カノニカルはUbuntu 24.04 LTSとその派生OSのベータリリースを1週間延期し、ディストリビューションの全パッケージのバイナリを全てリビルドすることを選択した[21]。Ubuntuの安定版は影響を受けなかったが、アップストリームのバージョンは影響を受けた。カノニカルは、追加パッケージのコンパイル中にこのバックドアの影響を受けていないことを、元のリリース期限までに保証できなかったためこのような予防措置を取った[22]。
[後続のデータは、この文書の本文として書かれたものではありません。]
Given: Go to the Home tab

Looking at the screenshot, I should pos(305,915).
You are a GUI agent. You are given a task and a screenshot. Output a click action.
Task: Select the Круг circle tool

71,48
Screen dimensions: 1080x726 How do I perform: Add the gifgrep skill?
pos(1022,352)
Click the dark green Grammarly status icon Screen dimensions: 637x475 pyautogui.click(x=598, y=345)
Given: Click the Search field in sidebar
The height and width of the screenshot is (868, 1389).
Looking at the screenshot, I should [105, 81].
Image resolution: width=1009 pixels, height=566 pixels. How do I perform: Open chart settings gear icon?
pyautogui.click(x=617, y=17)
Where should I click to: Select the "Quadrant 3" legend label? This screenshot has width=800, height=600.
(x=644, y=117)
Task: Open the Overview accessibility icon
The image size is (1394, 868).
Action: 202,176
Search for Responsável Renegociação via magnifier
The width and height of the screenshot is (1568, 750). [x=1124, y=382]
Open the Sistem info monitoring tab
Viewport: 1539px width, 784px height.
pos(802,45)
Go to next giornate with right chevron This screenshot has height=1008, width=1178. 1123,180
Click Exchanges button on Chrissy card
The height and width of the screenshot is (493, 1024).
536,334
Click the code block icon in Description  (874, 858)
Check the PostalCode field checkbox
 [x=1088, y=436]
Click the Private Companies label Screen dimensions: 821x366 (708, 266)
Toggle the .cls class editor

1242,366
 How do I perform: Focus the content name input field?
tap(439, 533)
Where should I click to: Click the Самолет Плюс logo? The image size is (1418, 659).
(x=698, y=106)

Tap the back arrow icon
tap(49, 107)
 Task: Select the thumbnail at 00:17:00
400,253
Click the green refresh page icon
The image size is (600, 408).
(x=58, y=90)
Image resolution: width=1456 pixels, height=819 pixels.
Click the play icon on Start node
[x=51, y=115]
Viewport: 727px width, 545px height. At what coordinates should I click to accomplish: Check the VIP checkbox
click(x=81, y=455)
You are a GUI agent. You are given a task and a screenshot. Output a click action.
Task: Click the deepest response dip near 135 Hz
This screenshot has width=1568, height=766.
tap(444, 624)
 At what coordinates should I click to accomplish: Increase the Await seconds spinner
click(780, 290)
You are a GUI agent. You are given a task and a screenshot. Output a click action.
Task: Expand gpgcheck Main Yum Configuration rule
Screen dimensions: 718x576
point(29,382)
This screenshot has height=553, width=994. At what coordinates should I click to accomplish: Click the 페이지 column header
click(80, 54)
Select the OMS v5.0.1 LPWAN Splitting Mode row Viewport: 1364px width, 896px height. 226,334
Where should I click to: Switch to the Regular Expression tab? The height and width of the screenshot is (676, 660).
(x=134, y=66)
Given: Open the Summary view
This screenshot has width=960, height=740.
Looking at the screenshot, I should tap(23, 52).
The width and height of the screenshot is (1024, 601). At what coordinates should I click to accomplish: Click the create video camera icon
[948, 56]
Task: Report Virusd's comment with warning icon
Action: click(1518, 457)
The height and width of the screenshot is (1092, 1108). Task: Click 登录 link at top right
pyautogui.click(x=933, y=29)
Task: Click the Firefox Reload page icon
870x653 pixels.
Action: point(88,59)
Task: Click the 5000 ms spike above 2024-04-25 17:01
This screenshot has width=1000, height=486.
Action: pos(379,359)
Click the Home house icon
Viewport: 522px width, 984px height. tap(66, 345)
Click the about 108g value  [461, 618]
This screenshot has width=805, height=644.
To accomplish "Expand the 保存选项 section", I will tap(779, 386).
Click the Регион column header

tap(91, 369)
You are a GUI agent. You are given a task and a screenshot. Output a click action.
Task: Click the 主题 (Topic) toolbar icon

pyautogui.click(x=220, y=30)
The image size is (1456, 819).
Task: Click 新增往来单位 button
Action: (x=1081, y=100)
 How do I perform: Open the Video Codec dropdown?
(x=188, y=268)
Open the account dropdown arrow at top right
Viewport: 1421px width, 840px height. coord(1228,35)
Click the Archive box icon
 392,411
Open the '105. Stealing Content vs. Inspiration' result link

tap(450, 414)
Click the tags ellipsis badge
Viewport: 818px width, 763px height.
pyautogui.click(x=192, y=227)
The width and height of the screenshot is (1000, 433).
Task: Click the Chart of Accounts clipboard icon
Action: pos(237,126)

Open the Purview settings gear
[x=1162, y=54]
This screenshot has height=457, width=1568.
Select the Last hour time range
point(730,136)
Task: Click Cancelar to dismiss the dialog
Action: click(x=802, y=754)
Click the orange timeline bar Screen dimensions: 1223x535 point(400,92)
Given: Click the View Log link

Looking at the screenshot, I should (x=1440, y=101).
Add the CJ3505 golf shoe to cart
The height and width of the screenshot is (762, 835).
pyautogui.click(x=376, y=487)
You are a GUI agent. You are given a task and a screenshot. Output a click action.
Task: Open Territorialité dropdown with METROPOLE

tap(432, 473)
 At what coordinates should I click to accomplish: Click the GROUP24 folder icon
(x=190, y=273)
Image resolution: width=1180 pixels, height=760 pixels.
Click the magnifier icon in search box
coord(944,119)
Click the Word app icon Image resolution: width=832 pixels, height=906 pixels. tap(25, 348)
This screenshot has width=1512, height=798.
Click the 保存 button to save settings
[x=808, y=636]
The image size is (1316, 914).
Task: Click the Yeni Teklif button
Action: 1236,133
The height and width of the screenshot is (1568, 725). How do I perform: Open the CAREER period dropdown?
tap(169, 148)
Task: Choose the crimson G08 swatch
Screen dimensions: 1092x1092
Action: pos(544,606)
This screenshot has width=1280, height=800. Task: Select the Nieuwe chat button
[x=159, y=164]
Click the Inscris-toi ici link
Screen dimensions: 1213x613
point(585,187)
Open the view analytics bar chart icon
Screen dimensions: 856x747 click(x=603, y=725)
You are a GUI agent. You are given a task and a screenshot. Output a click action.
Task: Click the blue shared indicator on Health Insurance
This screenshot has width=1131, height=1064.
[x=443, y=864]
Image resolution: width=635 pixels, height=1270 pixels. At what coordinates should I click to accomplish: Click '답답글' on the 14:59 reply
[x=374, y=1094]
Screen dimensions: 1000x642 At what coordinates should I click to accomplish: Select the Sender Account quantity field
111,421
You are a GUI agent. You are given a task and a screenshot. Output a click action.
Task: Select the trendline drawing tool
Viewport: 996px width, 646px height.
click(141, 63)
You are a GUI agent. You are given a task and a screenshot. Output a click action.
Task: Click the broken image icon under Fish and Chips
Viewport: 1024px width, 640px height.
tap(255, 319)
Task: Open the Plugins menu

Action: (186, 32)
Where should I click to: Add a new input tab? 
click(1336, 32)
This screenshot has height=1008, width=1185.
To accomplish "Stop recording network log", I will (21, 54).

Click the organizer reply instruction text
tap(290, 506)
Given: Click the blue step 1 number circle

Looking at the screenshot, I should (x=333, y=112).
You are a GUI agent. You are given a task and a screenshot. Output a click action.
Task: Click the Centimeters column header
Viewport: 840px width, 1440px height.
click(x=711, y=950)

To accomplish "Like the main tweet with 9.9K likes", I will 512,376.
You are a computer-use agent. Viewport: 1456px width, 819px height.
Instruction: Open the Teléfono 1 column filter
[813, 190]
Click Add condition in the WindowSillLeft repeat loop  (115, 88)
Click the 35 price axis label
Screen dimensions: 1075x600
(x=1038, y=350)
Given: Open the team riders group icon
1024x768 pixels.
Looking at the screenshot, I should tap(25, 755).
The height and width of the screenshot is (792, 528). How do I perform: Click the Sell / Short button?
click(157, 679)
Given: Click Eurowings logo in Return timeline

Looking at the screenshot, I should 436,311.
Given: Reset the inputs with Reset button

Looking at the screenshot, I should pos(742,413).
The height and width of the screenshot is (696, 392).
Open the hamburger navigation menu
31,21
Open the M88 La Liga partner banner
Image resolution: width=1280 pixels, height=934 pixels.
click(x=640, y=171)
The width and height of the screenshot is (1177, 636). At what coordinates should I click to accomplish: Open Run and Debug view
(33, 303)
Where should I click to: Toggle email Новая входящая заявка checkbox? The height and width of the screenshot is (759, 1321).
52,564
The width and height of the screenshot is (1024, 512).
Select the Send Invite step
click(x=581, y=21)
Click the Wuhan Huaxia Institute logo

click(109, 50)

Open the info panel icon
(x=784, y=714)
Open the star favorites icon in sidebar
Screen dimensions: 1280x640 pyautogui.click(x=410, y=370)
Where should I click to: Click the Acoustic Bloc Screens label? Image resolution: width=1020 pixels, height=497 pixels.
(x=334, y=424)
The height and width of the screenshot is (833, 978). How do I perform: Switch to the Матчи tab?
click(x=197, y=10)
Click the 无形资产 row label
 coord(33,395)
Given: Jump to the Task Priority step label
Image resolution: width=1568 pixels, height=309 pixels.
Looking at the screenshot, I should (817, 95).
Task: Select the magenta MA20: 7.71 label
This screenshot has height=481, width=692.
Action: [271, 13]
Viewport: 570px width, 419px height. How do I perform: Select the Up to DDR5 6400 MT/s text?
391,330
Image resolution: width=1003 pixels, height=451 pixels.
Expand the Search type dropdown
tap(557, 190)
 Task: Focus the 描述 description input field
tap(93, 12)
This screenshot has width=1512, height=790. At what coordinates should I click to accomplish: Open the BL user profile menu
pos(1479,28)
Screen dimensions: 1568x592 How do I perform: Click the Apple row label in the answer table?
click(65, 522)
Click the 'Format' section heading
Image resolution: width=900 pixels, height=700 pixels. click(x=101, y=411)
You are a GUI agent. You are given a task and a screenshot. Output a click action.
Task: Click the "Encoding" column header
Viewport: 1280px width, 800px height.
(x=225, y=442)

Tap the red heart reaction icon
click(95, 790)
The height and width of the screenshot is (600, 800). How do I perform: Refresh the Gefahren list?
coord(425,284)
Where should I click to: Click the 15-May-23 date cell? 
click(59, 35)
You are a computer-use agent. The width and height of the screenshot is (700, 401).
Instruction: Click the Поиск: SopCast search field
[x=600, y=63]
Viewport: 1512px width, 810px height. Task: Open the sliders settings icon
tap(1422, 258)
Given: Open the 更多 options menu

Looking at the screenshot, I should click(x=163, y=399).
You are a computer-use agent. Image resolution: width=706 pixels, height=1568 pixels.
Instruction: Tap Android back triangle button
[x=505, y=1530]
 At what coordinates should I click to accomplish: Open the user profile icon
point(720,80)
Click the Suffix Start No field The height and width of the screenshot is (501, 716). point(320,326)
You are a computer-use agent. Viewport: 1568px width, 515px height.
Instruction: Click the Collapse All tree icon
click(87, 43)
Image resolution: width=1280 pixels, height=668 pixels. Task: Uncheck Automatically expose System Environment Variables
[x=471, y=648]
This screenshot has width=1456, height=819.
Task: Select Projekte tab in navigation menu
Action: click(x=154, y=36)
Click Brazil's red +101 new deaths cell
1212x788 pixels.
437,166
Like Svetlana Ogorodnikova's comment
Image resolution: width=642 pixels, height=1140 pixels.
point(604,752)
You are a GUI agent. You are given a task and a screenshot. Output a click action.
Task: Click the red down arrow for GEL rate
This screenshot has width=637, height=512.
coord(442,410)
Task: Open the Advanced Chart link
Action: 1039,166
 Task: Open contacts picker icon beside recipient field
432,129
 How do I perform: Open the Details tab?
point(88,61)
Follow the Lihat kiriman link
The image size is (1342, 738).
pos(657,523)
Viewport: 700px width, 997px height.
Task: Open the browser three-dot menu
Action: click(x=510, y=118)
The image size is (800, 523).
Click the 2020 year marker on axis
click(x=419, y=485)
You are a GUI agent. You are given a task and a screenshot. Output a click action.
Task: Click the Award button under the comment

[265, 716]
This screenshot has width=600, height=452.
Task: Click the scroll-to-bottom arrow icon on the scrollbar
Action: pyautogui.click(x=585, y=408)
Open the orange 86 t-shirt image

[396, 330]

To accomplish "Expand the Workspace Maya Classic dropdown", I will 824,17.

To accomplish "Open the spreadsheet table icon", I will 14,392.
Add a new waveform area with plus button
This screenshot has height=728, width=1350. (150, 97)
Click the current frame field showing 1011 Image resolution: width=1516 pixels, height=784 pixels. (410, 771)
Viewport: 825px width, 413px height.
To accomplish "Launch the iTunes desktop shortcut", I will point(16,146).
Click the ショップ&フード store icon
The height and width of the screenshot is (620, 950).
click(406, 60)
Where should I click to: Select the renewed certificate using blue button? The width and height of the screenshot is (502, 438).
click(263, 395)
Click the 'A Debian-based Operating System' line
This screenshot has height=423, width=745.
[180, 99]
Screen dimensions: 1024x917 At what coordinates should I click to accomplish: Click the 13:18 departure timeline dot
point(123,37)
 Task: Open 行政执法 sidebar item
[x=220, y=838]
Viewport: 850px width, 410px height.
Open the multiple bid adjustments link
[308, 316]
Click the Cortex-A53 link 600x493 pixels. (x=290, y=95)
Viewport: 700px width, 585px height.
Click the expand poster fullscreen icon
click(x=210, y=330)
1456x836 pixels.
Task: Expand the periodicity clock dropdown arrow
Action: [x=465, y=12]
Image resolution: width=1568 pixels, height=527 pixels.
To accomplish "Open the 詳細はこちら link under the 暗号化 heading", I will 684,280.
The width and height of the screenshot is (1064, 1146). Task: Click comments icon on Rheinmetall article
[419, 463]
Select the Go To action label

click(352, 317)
2024年5月30日、バックドアが取り除かれたバージョン5.6.2が公開され、本問題には一つの区切りがつけられた[23]。
世間の反応
コンピュータ科学者のAlex Stamosは、「これは、あらゆるソフトウェア製品に仕掛けられたバックドアの中で、最も広範かつ効果的なものであった可能性がある」と評し、バックドアが発見されないままであれば、「SSHを実行する世界中の何億台ものあらゆるコンピュータへのマスターキーを、その作成者に与えていただろう」と指摘した[26]。さらに、この事件は、サイバーインフラの重要な部分を無給のボランティアに依存させたことによって計画を実行できた可能性に関する議論も巻き起こした[27]。
脚注
- ^ この脆弱性は、安全なバージョンに巻き戻すことによって、実質的に発見から1時間以内に修正された。
- ^ この名称がグループ名、個人名、個人のペンネームのいずれであるかは不明。
- ^ Debianの開発者向けバージョン(不安定版)。